:: Source material ::
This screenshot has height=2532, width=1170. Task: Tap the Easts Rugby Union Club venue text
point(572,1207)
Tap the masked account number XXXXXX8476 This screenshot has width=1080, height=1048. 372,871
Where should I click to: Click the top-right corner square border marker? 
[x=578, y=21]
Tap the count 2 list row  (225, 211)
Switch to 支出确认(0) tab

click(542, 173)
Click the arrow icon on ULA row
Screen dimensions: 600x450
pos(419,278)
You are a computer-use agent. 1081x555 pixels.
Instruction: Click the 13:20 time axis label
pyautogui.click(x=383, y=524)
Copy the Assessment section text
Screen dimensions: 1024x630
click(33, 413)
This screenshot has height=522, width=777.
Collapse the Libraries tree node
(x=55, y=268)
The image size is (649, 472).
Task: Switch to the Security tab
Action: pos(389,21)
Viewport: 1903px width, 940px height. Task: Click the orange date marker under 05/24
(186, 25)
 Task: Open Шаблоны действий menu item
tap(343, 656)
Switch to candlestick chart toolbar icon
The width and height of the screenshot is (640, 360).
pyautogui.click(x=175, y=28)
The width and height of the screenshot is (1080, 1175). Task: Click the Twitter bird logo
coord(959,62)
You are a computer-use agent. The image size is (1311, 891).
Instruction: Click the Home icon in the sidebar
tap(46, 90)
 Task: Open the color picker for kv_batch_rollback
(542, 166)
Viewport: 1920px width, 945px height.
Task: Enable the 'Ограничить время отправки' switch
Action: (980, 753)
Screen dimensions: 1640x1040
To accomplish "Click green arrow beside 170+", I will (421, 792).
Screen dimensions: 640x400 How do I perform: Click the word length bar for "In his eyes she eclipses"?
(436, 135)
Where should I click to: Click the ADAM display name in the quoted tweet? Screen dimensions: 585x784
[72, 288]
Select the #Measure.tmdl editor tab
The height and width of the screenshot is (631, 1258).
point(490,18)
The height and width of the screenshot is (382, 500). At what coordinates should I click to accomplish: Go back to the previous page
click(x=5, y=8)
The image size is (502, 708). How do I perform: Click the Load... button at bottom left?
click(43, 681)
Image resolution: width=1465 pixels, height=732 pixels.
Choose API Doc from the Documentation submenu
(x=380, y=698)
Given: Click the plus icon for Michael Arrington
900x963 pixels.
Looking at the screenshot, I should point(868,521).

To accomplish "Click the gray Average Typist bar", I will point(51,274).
:::
Task requirements.
Each line of the listing is to be printed again, unchanged.

Task result.
This screenshot has height=2532, width=1170. Task: Tap the Easts Rugby Union Club venue text
point(572,1207)
Tap the masked account number XXXXXX8476 This screenshot has width=1080, height=1048. 372,871
Where should I click to: Click the top-right corner square border marker? 
[x=578, y=21]
Tap the count 2 list row  (225, 211)
Switch to 支出确认(0) tab

click(542, 173)
Click the arrow icon on ULA row
Screen dimensions: 600x450
pos(419,278)
You are a computer-use agent. 1081x555 pixels.
Instruction: Click the 13:20 time axis label
pyautogui.click(x=383, y=524)
Copy the Assessment section text
Screen dimensions: 1024x630
click(33, 413)
This screenshot has height=522, width=777.
Collapse the Libraries tree node
(x=55, y=268)
The image size is (649, 472).
Task: Switch to the Security tab
Action: pos(389,21)
Viewport: 1903px width, 940px height. Task: Click the orange date marker under 05/24
(186, 25)
 Task: Open Шаблоны действий menu item
tap(343, 656)
Switch to candlestick chart toolbar icon
The width and height of the screenshot is (640, 360).
pyautogui.click(x=175, y=28)
The width and height of the screenshot is (1080, 1175). Task: Click the Twitter bird logo
coord(959,62)
You are a computer-use agent. The image size is (1311, 891).
Instruction: Click the Home icon in the sidebar
tap(46, 90)
 Task: Open the color picker for kv_batch_rollback
(542, 166)
Viewport: 1920px width, 945px height.
Task: Enable the 'Ограничить время отправки' switch
Action: (980, 753)
Screen dimensions: 1640x1040
To accomplish "Click green arrow beside 170+", I will (421, 792).
Screen dimensions: 640x400 How do I perform: Click the word length bar for "In his eyes she eclipses"?
(436, 135)
Where should I click to: Click the ADAM display name in the quoted tweet? Screen dimensions: 585x784
[72, 288]
Select the #Measure.tmdl editor tab
The height and width of the screenshot is (631, 1258).
point(490,18)
The height and width of the screenshot is (382, 500). At what coordinates should I click to accomplish: Go back to the previous page
click(x=5, y=8)
The image size is (502, 708). How do I perform: Click the Load... button at bottom left?
click(43, 681)
Image resolution: width=1465 pixels, height=732 pixels.
Choose API Doc from the Documentation submenu
(x=380, y=698)
Given: Click the plus icon for Michael Arrington
900x963 pixels.
Looking at the screenshot, I should point(868,521).

To accomplish "Click the gray Average Typist bar", I will point(51,274).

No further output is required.